→ **Data to examine**:
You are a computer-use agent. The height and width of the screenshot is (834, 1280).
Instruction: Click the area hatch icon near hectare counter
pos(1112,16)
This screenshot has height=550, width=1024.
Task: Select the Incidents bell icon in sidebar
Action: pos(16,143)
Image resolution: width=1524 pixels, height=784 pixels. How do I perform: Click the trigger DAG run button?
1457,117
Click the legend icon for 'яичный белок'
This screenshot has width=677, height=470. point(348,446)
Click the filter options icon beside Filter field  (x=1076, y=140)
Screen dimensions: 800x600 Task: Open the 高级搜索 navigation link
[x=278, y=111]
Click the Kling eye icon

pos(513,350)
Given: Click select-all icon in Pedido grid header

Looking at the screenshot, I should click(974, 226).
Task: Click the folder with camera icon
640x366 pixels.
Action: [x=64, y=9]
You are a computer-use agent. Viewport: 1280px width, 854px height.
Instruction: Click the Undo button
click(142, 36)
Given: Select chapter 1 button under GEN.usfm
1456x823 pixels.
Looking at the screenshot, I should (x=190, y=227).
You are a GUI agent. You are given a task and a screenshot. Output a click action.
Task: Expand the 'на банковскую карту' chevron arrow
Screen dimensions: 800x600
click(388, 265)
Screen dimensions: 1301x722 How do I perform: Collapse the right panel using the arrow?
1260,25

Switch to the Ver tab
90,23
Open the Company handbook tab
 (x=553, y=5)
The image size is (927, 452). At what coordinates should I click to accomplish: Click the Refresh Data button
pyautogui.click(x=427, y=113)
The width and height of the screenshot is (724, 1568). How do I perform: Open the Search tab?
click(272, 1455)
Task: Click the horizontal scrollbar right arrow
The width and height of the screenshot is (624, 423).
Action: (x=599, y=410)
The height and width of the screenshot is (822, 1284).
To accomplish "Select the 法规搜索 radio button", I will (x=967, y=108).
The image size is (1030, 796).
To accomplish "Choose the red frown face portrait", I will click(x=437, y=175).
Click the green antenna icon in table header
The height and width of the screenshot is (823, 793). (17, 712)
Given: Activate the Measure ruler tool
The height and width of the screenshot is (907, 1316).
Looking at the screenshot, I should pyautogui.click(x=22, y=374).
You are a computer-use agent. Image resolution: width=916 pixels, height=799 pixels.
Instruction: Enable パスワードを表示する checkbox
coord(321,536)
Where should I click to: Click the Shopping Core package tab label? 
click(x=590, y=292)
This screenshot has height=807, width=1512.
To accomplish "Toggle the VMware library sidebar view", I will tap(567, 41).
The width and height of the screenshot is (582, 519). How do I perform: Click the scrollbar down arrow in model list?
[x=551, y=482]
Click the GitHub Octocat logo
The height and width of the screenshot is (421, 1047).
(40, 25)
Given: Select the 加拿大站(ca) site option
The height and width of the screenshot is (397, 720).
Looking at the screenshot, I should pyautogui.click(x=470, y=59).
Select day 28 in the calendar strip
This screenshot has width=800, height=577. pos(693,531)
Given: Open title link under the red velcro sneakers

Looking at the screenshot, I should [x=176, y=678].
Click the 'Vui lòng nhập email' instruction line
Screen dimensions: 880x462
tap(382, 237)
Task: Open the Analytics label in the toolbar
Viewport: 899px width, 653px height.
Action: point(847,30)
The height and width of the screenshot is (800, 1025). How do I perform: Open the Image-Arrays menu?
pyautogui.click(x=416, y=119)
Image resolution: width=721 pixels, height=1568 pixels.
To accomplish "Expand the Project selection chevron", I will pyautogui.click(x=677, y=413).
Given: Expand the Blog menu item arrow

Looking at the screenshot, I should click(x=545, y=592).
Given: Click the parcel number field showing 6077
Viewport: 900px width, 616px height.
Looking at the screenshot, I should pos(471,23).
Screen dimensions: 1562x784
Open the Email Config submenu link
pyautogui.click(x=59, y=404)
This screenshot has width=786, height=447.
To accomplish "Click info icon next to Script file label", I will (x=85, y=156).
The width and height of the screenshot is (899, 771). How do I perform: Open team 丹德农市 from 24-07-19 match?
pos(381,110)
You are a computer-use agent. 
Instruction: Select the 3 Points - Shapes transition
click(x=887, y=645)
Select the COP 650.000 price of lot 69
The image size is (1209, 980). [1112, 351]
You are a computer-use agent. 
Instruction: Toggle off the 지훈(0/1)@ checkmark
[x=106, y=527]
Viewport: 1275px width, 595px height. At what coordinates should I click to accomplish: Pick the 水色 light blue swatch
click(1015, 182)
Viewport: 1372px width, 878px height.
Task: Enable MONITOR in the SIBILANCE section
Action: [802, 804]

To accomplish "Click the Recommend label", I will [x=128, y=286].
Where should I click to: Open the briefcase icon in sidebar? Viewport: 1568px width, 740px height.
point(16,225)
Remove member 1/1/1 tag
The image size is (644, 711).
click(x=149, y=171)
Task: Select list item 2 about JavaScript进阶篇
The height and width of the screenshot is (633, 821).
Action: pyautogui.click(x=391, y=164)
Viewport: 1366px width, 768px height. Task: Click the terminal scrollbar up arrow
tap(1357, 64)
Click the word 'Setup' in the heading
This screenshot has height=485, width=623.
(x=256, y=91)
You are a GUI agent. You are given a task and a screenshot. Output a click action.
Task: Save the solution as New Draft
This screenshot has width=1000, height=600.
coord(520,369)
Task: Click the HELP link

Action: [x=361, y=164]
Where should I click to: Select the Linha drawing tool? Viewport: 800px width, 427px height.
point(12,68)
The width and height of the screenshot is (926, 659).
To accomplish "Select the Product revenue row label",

→ **Exercise objective**: Reproduce the data in full. Nothing in it may be altered.

→ **Your solution**:
You are a computer-use agent. The height and width of the screenshot is (834, 1280).
Instruction: Click the area hatch icon near hectare counter
pos(1112,16)
This screenshot has height=550, width=1024.
Task: Select the Incidents bell icon in sidebar
Action: pos(16,143)
Image resolution: width=1524 pixels, height=784 pixels. How do I perform: Click the trigger DAG run button?
1457,117
Click the legend icon for 'яичный белок'
This screenshot has width=677, height=470. point(348,446)
Click the filter options icon beside Filter field  (x=1076, y=140)
Screen dimensions: 800x600 Task: Open the 高级搜索 navigation link
[x=278, y=111]
Click the Kling eye icon

pos(513,350)
Given: Click select-all icon in Pedido grid header

Looking at the screenshot, I should click(974, 226).
Task: Click the folder with camera icon
640x366 pixels.
Action: [x=64, y=9]
You are a computer-use agent. Viewport: 1280px width, 854px height.
Instruction: Click the Undo button
click(142, 36)
Given: Select chapter 1 button under GEN.usfm
1456x823 pixels.
Looking at the screenshot, I should (x=190, y=227).
You are a GUI agent. You are given a task and a screenshot. Output a click action.
Task: Expand the 'на банковскую карту' chevron arrow
Screen dimensions: 800x600
click(388, 265)
Screen dimensions: 1301x722 How do I perform: Collapse the right panel using the arrow?
1260,25

Switch to the Ver tab
90,23
Open the Company handbook tab
 (x=553, y=5)
The image size is (927, 452). At what coordinates should I click to accomplish: Click the Refresh Data button
pyautogui.click(x=427, y=113)
The width and height of the screenshot is (724, 1568). How do I perform: Open the Search tab?
click(272, 1455)
Task: Click the horizontal scrollbar right arrow
The width and height of the screenshot is (624, 423).
Action: (x=599, y=410)
The height and width of the screenshot is (822, 1284).
To accomplish "Select the 法规搜索 radio button", I will (x=967, y=108).
The image size is (1030, 796).
To accomplish "Choose the red frown face portrait", I will click(x=437, y=175).
Click the green antenna icon in table header
The height and width of the screenshot is (823, 793). (17, 712)
Given: Activate the Measure ruler tool
The height and width of the screenshot is (907, 1316).
Looking at the screenshot, I should pyautogui.click(x=22, y=374).
You are a computer-use agent. Image resolution: width=916 pixels, height=799 pixels.
Instruction: Enable パスワードを表示する checkbox
coord(321,536)
Where should I click to: Click the Shopping Core package tab label? 
click(x=590, y=292)
This screenshot has height=807, width=1512.
To accomplish "Toggle the VMware library sidebar view", I will tap(567, 41).
The width and height of the screenshot is (582, 519). How do I perform: Click the scrollbar down arrow in model list?
[x=551, y=482]
Click the GitHub Octocat logo
The height and width of the screenshot is (421, 1047).
(40, 25)
Given: Select the 加拿大站(ca) site option
The height and width of the screenshot is (397, 720).
Looking at the screenshot, I should pyautogui.click(x=470, y=59).
Select day 28 in the calendar strip
This screenshot has width=800, height=577. pos(693,531)
Given: Open title link under the red velcro sneakers

Looking at the screenshot, I should [x=176, y=678].
Click the 'Vui lòng nhập email' instruction line
Screen dimensions: 880x462
tap(382, 237)
Task: Open the Analytics label in the toolbar
Viewport: 899px width, 653px height.
Action: point(847,30)
The height and width of the screenshot is (800, 1025). How do I perform: Open the Image-Arrays menu?
pyautogui.click(x=416, y=119)
Image resolution: width=721 pixels, height=1568 pixels.
To accomplish "Expand the Project selection chevron", I will pyautogui.click(x=677, y=413).
Given: Expand the Blog menu item arrow

Looking at the screenshot, I should click(x=545, y=592).
Given: Click the parcel number field showing 6077
Viewport: 900px width, 616px height.
Looking at the screenshot, I should pos(471,23).
Screen dimensions: 1562x784
Open the Email Config submenu link
pyautogui.click(x=59, y=404)
This screenshot has width=786, height=447.
To accomplish "Click info icon next to Script file label", I will (x=85, y=156).
The width and height of the screenshot is (899, 771). How do I perform: Open team 丹德农市 from 24-07-19 match?
pos(381,110)
You are a computer-use agent. 
Instruction: Select the 3 Points - Shapes transition
click(x=887, y=645)
Select the COP 650.000 price of lot 69
The image size is (1209, 980). [1112, 351]
You are a computer-use agent. 
Instruction: Toggle off the 지훈(0/1)@ checkmark
[x=106, y=527]
Viewport: 1275px width, 595px height. At what coordinates should I click to accomplish: Pick the 水色 light blue swatch
click(1015, 182)
Viewport: 1372px width, 878px height.
Task: Enable MONITOR in the SIBILANCE section
Action: [802, 804]

To accomplish "Click the Recommend label", I will [x=128, y=286].
Where should I click to: Open the briefcase icon in sidebar? Viewport: 1568px width, 740px height.
point(16,225)
Remove member 1/1/1 tag
The image size is (644, 711).
click(x=149, y=171)
Task: Select list item 2 about JavaScript进阶篇
The height and width of the screenshot is (633, 821).
Action: pyautogui.click(x=391, y=164)
Viewport: 1366px width, 768px height. Task: Click the terminal scrollbar up arrow
tap(1357, 64)
Click the word 'Setup' in the heading
This screenshot has height=485, width=623.
(x=256, y=91)
You are a GUI agent. You are given a task and a screenshot. Output a click action.
Task: Save the solution as New Draft
This screenshot has width=1000, height=600.
coord(520,369)
Task: Click the HELP link

Action: [x=361, y=164]
Where should I click to: Select the Linha drawing tool? Viewport: 800px width, 427px height.
point(12,68)
The width and height of the screenshot is (926, 659).
To accomplish "Select the Product revenue row label",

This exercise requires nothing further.